2. Major question is about performance & possible layering violations. Merge recursive calls unpacks trees to walks trees, then needs to get all file and directory names and so walks the trees on the right again, and then the trees on the left again. Then diff needs to walk sets of trees twice, and then insert_stage_data() does a bunch more narrow tree walks for rename detection. Lots of tree walking. Replaced that with two tree walks.

3. Using traverse_trees() instead of unpack_trees(), and avoid the index entirely (not even touching or creating cache_entry’s), and building up information as I need. I’m not calling diffcore_std(), but instead directly calling diffcore_rename(). Is this horrifying? Or is it justified by the performance gains?

4. Peff: both, some of it sounds like an improvement, but maybe there were hidden benefits previously.

5. Elijah: I write to a tree before I do anything.

6. Peff: I like that. Seems like a clean up to me. We have written libgit2-like code for merging server-side

7. Elijah: I’ve been adding tests for the past few years, more to add, feel good about it.

8. Jonathan N: If you are using a lower-layer thing, I would not say you’re not doing anything you shouldn’t. But if you docs say you should not to use diffcore_rename(), you can update the docs to say that it’s fine to use it.

9. Elijah: three places directly write tree objects. All have different data structures they are writing from. Should I pull them out? But then my data structure was also different, so I’d have a fourth.

10. Peff: not worried because trees are simple. Worried about policy logic. Can’t write a tree entry with a double slash. Want this to be enforced everywhere, but no idea how hard that would be to implement. Not about lines of code, but consistency of policy. Fearful that only one place does it.

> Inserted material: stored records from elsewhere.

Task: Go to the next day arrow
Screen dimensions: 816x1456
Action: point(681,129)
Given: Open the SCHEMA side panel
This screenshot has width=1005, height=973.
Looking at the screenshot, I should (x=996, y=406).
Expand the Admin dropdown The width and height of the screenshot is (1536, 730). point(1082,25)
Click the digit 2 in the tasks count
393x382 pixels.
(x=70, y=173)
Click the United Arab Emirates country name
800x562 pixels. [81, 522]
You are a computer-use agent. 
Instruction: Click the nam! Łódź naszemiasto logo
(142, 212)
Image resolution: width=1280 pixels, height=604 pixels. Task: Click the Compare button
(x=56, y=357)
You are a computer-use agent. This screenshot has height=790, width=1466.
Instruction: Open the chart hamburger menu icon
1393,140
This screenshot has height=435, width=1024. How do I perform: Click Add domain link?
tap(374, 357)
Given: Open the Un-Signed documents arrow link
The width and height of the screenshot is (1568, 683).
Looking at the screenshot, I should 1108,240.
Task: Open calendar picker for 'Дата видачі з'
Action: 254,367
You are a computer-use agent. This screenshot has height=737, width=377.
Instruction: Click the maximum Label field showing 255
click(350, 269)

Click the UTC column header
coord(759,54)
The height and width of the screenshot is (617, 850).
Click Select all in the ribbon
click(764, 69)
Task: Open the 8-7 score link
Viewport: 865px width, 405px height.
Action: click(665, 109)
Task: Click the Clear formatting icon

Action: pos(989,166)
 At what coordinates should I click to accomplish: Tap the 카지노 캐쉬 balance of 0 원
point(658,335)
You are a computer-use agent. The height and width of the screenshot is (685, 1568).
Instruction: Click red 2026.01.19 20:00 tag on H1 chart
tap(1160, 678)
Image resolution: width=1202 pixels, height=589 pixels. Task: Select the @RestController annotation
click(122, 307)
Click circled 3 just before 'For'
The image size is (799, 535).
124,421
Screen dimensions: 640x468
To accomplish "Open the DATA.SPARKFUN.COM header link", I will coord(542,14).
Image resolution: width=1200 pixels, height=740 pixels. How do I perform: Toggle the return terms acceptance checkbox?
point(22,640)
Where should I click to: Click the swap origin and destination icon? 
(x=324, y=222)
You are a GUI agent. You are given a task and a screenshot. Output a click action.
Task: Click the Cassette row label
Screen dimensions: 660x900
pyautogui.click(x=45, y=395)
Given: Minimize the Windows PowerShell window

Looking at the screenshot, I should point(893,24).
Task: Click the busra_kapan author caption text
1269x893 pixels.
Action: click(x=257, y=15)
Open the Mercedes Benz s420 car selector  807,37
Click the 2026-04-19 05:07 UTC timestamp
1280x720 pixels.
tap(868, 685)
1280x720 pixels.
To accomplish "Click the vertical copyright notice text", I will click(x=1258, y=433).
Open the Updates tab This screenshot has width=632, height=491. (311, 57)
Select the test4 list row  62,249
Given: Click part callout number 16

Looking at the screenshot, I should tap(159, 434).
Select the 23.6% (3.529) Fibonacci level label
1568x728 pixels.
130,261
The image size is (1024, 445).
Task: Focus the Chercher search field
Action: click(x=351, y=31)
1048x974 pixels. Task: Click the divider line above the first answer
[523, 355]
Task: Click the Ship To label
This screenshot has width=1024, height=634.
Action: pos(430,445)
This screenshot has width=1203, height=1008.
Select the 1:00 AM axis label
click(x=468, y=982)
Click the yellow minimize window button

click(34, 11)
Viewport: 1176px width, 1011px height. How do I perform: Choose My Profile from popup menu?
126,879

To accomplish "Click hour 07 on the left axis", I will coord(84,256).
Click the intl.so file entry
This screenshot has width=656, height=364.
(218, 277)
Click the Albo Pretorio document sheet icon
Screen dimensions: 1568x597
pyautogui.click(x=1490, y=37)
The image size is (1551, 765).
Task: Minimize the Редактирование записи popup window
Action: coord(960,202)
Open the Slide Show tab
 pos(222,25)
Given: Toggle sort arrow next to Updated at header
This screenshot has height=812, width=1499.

11. Elijah: I know merge-ort checks this, but it’s not nearby, so it could change.

12. Peff: as bad as it is to round trip through the index, it may bypass quality checks, which you will need to manually implement.

13. Elijah: usability side, with the tree I’ve created, I could have .git/AUTOMERGE. I have an old tree, a new tree, and a checkout can get me there. Fixed a whole bunch of bugs for sparsity and submodules.

14. Elijah: If we use this to on-the-fly remerge as part of git-log in order to compare the merge commit to what the automatic merging would have done, where/how should we write objects as we go?

15. Jonathan N: can end up with proliferation of packs, would be nice to have similar to fast import and have in memory store. Dream not to have loose files written ever.

16. Peff: I like your dream. But fast import packs are bad. We assume that packs are good, and thus need to use GC aggressively. This increases pollution of that problem. I know about objects, but not written to disc, risk that you can write objects that are broken, but git doesn’t know because git thinks it has the object but it’s only in memory. Log is conceptually a read operation, but this would create the need for writes.

17. Elijah: you could write into a temporary directory. Worried about `gc --auto` in the middle of my operation. If I write to a temp pack I could potentially avoid it.

18. Elijah: large files. Rename detection might not work efficiently OR correctly for sufficiently large files (binary or not). Limited bucket size means that completely different files treated as renames when both are over 8MB. Should big files just not be compared?

19. Peff: maybe we should fix the hash…

20. Elijah: present situation is broken, maybe we can cheat in the short term, and avoid fixing?

21. Peff: seems more correct for now, but we’d need to document

22. Elijah: checkout --overwrite-ignore flag. Should merge have the same flag.

23. Jonathan N: gitignore original use case was build outputs which can be regenerate. But then some people want to ignore `.hg` which is much more precious.

24. Peff: we can plumb it through later to other commands

25. Brian: CI doesn’t really care. Moving between branches it would complain. For checkout and merge it makes sense to support just destroying.